Exercise aim - How many lines in the records below contain the word "particular"? Case counts, and the reply should be the number alone.

Data for analysis -
....
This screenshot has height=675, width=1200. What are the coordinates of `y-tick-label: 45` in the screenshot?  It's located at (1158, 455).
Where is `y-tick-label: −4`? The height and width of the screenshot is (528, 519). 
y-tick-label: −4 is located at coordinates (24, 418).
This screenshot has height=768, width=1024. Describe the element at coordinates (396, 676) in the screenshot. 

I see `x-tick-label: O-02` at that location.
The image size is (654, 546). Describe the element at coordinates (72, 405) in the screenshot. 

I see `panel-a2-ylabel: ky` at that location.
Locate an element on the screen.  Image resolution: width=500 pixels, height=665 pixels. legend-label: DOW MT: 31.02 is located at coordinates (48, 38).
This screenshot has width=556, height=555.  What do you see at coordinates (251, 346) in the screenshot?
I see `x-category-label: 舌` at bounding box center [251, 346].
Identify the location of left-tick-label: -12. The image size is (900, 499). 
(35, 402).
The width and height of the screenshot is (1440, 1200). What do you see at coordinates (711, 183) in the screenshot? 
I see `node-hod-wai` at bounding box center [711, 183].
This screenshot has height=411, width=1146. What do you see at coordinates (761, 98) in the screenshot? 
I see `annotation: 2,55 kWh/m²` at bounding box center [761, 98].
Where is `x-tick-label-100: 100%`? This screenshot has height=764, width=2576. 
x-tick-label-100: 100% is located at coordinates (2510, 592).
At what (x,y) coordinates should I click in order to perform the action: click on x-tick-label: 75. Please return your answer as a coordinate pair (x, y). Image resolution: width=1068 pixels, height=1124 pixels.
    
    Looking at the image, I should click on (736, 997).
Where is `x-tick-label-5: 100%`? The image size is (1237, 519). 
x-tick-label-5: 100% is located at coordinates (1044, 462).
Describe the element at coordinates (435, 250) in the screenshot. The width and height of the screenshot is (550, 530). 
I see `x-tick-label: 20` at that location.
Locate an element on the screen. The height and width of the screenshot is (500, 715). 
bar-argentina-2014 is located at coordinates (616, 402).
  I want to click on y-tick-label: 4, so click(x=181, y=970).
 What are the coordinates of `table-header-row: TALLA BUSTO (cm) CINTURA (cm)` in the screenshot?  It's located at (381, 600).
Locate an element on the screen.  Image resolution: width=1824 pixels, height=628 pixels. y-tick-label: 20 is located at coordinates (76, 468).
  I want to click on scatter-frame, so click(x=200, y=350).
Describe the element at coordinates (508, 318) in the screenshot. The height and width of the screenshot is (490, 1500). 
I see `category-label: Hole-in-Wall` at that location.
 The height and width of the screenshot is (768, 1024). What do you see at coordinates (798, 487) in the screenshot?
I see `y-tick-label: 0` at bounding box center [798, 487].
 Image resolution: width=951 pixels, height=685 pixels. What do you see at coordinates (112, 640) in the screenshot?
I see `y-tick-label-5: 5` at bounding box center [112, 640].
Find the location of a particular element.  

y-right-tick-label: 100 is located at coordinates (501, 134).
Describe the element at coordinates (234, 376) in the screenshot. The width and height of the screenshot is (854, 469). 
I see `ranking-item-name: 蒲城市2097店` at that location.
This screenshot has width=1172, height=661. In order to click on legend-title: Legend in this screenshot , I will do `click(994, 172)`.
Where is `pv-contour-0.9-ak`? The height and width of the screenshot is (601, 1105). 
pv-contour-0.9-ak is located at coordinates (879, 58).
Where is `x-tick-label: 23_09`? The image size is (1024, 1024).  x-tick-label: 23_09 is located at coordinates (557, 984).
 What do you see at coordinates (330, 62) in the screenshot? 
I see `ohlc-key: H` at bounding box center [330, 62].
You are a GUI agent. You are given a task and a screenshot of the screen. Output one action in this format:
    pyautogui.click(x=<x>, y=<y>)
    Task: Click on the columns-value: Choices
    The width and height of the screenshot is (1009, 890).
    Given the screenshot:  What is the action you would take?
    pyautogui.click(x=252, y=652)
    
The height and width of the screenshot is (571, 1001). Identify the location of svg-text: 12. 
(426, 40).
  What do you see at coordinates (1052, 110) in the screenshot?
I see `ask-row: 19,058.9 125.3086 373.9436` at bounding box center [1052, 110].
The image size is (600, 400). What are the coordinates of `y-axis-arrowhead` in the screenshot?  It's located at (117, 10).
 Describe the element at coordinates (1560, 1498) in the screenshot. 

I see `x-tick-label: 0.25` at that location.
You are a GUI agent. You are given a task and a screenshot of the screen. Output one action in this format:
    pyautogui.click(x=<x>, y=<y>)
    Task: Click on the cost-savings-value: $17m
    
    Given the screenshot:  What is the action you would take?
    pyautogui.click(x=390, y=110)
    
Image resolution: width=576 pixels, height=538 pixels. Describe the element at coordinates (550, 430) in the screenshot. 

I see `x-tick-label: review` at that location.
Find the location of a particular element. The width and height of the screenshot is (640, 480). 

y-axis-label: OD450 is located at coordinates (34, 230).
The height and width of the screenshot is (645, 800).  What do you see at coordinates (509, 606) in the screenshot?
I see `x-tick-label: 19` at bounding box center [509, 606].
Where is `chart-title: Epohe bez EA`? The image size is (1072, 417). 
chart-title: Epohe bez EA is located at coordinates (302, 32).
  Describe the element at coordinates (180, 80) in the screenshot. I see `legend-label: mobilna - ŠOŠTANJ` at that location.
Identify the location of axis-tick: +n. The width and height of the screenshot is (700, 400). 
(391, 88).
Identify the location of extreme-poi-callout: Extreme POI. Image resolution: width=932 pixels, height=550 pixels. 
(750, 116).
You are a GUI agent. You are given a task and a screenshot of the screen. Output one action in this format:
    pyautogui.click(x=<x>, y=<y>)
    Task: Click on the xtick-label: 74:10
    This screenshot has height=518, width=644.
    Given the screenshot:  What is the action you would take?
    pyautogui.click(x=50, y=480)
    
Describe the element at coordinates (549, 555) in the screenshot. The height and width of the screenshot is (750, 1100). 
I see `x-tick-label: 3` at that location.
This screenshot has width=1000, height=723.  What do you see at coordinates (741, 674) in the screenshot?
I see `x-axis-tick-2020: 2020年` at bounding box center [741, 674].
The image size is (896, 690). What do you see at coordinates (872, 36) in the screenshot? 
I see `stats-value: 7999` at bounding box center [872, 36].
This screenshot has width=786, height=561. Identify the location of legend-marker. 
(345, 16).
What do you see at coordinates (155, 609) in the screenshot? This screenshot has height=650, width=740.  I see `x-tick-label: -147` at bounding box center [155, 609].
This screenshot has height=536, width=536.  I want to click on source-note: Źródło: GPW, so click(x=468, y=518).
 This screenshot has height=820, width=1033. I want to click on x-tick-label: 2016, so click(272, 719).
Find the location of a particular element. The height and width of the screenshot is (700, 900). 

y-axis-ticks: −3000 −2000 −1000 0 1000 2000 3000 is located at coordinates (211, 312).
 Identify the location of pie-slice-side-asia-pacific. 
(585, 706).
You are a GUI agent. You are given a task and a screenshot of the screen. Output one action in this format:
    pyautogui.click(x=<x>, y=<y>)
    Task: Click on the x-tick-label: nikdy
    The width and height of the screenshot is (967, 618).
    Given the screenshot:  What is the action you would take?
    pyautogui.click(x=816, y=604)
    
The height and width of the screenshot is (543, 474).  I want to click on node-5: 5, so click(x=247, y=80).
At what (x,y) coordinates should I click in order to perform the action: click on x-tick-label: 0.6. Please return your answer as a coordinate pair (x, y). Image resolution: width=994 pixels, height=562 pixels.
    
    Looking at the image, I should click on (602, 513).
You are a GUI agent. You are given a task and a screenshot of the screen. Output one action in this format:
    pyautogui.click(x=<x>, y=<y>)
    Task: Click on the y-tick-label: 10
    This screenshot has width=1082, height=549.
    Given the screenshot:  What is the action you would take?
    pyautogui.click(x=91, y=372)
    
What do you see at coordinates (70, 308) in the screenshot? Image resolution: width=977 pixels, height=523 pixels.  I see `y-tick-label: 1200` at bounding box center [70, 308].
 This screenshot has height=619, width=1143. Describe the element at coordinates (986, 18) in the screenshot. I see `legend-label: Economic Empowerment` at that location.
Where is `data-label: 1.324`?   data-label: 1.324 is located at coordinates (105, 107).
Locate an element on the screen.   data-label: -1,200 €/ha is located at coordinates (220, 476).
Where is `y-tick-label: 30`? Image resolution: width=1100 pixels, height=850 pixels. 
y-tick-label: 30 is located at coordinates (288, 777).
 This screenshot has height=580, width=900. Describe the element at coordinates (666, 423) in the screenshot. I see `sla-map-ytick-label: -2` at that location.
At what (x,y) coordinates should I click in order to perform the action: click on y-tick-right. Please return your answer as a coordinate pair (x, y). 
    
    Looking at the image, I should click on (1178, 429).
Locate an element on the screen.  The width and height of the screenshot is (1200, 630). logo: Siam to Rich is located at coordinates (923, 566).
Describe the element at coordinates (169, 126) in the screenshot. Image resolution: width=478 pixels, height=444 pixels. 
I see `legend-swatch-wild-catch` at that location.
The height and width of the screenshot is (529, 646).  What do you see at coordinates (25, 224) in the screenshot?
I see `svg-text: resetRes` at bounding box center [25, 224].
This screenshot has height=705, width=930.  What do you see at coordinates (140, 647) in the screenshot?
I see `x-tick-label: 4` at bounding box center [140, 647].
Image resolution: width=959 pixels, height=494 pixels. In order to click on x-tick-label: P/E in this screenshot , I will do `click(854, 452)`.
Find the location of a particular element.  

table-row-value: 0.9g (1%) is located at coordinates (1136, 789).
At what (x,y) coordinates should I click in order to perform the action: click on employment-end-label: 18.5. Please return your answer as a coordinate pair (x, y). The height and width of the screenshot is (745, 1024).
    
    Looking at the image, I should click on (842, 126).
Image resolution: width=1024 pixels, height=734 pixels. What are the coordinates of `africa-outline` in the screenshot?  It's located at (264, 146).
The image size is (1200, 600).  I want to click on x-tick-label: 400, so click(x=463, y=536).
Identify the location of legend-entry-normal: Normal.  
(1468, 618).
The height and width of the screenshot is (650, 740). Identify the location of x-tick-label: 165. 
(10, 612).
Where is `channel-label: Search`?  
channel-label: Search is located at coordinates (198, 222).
....
Result of the exercise - 4